How the Parking Brake Works
The parking brake system operates independently of the primary hydraulic braking system, relying on mechanical force to hold the vehicle in place. It is activated by a cable-and-lever mechanism, which can be a hand lever, a foot pedal, or, in newer cars, an electronic switch that controls an actuator. This mechanical independence ensures the vehicle can be secured even if the main brake fluid lines fail.
In most passenger vehicles, the system exclusively engages the rear wheels, which is sufficient for static holding but contributes only a fraction of the stopping power of the main brakes. On vehicles with rear disc brakes, the parking brake often utilizes a small, separate drum brake mechanism housed within the center of the rotor, known as a drum-in-hat design. Vehicles with rear drum brakes simply use the same shoes and drums as the main service brake, applying them via the cable rather than hydraulic pressure.

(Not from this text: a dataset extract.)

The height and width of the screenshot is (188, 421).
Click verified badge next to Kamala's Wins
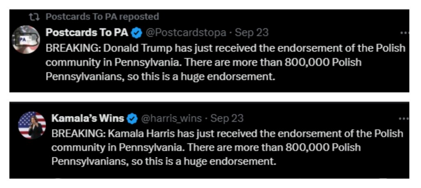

This system is engineered for static holding, generating a sustained clamping force to counteract gravity on an incline. It is not designed to absorb the kinetic energy and heat generated by a moving vehicle attempting to accelerate against the brake friction. When a driver accelerates with the parking brake on, the engine forces the wheels to spin against a system intended to lock them, subjecting the mechanical components to severe dynamic stress and heat.

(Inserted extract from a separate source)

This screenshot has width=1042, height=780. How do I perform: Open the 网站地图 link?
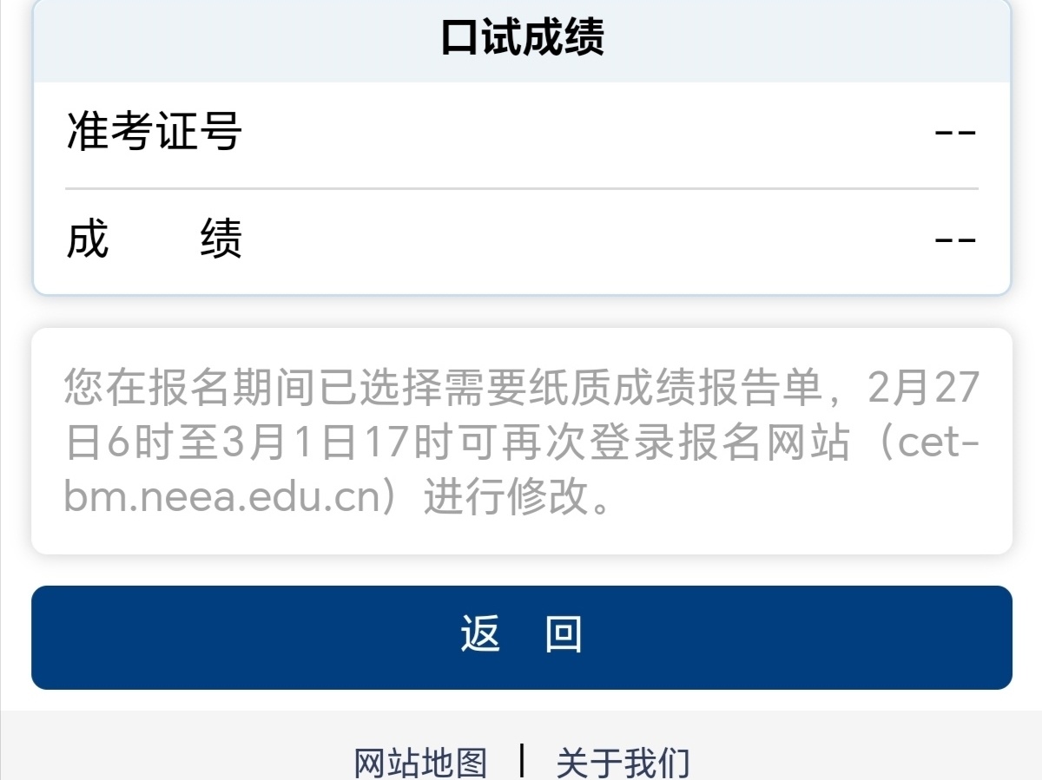420,763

Immediate Damage to Brake Components
Driving with the parking brake engaged results in the rapid and severe generation of heat due to the prolonged friction between the brake shoes or pads and the rotating drums or rotors. This immediate heat is the primary cause of damage, affecting the components directly involved in the braking action. The materials are not designed to dissipate such intense, continuous thermal energy while the vehicle is in motion.
The excessive friction causes the brake shoe linings or pads to wear down dramatically faster than normal, often resulting in a condition called glazing. Glazing occurs when the friction material overheats and the surface hardens, becoming slick and less effective at creating friction, which significantly reduces the brake’s future stopping power. This heat can also cause the metal brake drums or rotors to expand unevenly, leading to warping or, in extreme cases, cracking.

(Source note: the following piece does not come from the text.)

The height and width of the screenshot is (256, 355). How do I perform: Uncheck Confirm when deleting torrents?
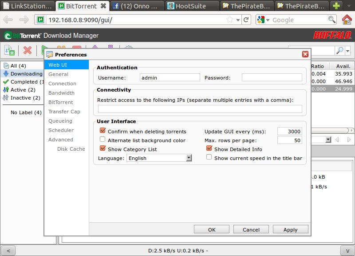coord(103,131)
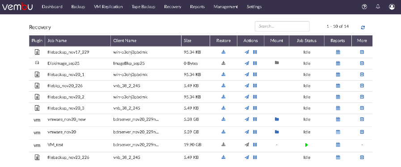Resume VM_test with green play icon
This screenshot has height=167, width=401.
(307, 145)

High temperatures can also damage other nearby components, such as wheel bearing grease, causing it to thin or break down and potentially leading to premature wheel bearing failure. The constant, high pulling force exerted on the parking brake cables as the engine attempts to overcome the resistance can cause the cables to stretch permanently. A stretched cable reduces the effectiveness of the parking brake even after the friction materials are replaced, requiring a costly adjustment or replacement of the cable assembly.
Strain on the Drivetrain and Transmission
While the brake components suffer direct friction damage, the transmission and drivetrain experience significant mechanical strain caused by the resistance of the locked rear wheels. When the engine attempts to move the car, it must generate a much higher torque output than under normal driving conditions to overcome the brake’s retarding force. This excessive torque load is transferred through the driveshaft and into the transmission.
In an automatic transmission, this sustained high load forces the torque converter to operate with increased fluid slippage, which generates substantial heat within the transmission fluid. Elevated fluid temperature is detrimental to the transmission, accelerating the breakdown of the fluid’s lubricating properties and potentially causing internal seals and clutches to harden or slip. The resulting loss of lubrication and increased friction can lead to accelerated wear on the planetary gear sets and clutches within the unit.
For a manual transmission, the primary point of stress is the clutch disc, especially if the driver slips the clutch excessively to get the vehicle moving. The clutch assembly is forced to absorb the mechanical energy imbalance between the engine and the restrained drivetrain, leading to rapid wear and overheating of the clutch friction material. Even once engaged, the high torque load places stress on the gear teeth and synchronizers. While the transmission itself is robust, the cumulative effect of driving against a powerful brake resistance is an accelerated rate of wear across all drivetrain components, from the universal joints to the differential gears.